Salesforce.com (CRM).  Despite impressive growth and decent earnings, we would avoid CRM as the valuation and expectation for this company continues to defy logic.  CRM is a classic overvalued dotcom stock.  For some reason this stock keeps going up. Either we are completely wrong or institutional investors are in a quagmire and have no choice but to keep hyping the stock.  Trading with a P/E of 954, this is one stock that could burn you.  The fact that analysts keep hyping this stock is more reason to avoid CRM.

 

Bidu.com Inc. (BIDU).  Despite reporting a 400 percent quarterly profit compared to last year, BIDU failed to meet expectation as the company guided lower for 2007.  The stock dropped almost 8 percent today.  The primary reason for the sell off was likely due to institutional investors taking immediate action to cover their over-estimated growth.  Trading with a P/E or 141, this is still a very risky stock.  Even Google (GOOG) which continues to report stellar earnings is less expensive than BIDU.  While we believed BIDU is a growth company with great potential, this stock should not be trading more than $80 per share (even that is generous). 

 

Advanced Micro Devices (AMD).  We have given up on this company.  Although it is trading at $14 per share and may seem like a good deal, do not take the bait.  We keep hoping Intel or some other company would buy AMD and put this company out of its misery.  This stock will never amount to anything. Intel will continue to dominate and poor AMD will always be in last place when it comes to microprocessors.  The recent acquisition of ATI Inc. was AMD’s last ditch effort to remain a player. However, the integration of ATI seems to be causing internal issues. We see no catalyst for growth with AMD. 

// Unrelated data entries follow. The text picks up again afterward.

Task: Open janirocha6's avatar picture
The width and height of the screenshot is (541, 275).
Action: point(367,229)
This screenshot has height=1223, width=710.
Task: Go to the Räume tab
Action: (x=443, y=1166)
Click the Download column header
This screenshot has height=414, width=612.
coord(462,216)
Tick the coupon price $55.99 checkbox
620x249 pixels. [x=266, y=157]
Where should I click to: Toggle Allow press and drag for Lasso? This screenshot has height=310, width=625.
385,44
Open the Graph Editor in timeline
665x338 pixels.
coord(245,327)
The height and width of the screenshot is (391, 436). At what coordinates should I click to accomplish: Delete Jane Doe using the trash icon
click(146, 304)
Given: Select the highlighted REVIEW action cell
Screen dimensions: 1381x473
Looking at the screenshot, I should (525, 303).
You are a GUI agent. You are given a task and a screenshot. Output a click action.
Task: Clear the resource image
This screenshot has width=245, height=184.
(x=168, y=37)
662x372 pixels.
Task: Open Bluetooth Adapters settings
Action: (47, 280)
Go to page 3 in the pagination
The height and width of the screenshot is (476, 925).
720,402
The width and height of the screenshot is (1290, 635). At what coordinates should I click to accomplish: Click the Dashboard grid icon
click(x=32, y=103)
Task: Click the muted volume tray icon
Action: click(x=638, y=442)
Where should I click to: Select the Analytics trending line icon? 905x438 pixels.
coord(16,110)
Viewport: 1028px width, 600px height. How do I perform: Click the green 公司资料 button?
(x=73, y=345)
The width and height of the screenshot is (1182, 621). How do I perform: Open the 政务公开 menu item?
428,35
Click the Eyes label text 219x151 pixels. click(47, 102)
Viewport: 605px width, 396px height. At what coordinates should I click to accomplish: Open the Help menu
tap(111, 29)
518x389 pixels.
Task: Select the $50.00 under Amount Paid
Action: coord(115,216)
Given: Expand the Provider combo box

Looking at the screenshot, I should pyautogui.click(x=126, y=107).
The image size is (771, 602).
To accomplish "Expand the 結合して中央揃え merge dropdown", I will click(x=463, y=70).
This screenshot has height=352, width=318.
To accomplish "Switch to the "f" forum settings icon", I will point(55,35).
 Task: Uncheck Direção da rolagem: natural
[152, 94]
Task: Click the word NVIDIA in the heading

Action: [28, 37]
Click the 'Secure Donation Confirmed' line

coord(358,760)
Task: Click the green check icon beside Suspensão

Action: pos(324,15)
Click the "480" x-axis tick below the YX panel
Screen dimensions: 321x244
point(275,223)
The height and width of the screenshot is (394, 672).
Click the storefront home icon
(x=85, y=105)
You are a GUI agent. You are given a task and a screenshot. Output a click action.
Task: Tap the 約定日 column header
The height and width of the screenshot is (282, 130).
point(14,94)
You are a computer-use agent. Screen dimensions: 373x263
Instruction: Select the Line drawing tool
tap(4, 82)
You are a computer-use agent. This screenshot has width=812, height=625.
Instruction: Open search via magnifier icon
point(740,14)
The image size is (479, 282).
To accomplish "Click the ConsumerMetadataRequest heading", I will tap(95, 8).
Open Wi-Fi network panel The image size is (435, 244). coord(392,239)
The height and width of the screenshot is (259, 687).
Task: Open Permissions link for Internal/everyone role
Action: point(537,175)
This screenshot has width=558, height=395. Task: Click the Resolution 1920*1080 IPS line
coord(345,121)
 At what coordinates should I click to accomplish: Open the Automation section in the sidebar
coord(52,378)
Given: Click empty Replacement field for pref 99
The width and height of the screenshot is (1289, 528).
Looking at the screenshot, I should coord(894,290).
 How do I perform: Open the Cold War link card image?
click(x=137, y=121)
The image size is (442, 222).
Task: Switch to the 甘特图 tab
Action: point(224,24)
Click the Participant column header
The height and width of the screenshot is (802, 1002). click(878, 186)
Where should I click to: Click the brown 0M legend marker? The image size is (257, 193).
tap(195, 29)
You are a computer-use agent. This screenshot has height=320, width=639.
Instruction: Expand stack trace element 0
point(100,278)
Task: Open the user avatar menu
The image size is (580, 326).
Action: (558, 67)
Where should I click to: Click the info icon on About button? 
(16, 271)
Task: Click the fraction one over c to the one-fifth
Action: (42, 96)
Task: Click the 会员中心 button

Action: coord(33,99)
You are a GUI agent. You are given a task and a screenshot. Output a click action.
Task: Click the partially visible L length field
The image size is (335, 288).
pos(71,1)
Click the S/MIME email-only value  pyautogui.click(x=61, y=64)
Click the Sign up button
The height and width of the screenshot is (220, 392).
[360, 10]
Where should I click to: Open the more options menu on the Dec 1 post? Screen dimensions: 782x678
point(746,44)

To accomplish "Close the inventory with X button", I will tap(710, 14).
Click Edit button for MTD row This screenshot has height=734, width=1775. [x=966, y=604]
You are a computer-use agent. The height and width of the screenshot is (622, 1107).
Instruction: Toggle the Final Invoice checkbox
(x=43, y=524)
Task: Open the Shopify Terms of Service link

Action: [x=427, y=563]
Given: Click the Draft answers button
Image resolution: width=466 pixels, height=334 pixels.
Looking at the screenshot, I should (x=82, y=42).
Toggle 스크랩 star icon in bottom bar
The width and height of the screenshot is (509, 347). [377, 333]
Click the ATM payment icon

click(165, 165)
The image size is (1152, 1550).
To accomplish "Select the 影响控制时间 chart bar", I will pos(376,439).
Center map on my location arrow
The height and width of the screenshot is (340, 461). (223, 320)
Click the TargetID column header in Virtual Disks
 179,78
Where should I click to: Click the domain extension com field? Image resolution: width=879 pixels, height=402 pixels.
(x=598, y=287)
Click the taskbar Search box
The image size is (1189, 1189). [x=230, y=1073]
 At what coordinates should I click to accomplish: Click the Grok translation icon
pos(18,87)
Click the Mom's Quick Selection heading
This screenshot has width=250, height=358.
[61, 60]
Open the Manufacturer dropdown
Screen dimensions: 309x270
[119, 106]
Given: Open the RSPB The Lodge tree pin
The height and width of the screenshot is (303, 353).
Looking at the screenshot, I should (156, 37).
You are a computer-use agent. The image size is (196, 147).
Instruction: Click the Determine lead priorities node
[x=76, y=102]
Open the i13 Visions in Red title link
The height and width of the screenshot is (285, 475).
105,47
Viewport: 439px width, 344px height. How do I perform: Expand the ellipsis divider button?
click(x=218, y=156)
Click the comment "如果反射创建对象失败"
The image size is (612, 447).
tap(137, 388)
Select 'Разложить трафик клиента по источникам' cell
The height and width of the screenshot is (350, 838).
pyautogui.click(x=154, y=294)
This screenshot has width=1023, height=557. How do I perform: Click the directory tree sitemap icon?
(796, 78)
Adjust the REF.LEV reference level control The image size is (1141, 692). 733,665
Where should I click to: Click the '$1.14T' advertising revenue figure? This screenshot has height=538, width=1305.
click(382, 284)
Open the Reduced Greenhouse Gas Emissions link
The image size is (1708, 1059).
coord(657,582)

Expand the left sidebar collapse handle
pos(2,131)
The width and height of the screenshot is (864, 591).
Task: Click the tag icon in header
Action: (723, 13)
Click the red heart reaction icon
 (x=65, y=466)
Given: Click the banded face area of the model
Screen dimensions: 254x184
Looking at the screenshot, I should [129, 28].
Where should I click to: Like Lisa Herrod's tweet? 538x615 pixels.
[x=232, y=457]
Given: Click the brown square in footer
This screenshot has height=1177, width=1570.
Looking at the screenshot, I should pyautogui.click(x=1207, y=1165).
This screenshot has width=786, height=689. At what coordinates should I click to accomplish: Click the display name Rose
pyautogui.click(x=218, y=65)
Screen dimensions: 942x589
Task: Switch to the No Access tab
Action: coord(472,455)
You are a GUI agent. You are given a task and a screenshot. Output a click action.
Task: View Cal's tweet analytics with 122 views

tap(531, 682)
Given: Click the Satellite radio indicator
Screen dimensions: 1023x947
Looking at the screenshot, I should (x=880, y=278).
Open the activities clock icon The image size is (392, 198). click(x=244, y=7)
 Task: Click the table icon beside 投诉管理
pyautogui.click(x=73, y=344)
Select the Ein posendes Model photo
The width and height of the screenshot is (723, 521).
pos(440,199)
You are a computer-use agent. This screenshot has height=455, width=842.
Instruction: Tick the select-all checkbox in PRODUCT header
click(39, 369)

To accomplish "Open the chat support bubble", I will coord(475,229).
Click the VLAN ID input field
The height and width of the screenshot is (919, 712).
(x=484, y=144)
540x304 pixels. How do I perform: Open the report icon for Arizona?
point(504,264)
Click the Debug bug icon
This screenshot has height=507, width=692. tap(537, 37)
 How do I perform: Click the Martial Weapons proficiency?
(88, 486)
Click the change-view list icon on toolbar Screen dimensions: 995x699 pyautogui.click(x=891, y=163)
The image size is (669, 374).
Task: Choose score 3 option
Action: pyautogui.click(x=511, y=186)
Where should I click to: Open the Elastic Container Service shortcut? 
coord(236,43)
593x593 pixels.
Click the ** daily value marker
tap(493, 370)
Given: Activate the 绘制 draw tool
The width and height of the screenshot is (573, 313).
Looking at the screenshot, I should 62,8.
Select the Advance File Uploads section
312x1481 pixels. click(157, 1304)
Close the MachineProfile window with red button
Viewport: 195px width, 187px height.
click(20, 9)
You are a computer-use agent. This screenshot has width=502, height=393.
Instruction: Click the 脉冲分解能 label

Update: 4-19-07: There are now rumors AMD could be acquired by a private equity firm. The stock is up about 5% in after hours. In our view, this is a careless of managment to be announcing this information when thy have not yet identified an actual buyer.  This temporary surge in AMD share is just that.. temporary. Careful, do not fall for this.

 

 

JDS Uniphase Corp. (JDSU).  Forget about any possibility of a comeback for this company.  Run for the hills if someone approaches you about JDSU.  This company has failed miserably.  We see no catalyst for growth.  Instead, we see slow death for JDSU.  The company keeps borrowing so they can remain in business.  We would say JDSU is comparable to someone borrowing 100 percent of their home equity and hoping to pay it back without having a steady job.  As a New Yorker would say, forget about it!  Profitability appears out of reach for JDSU.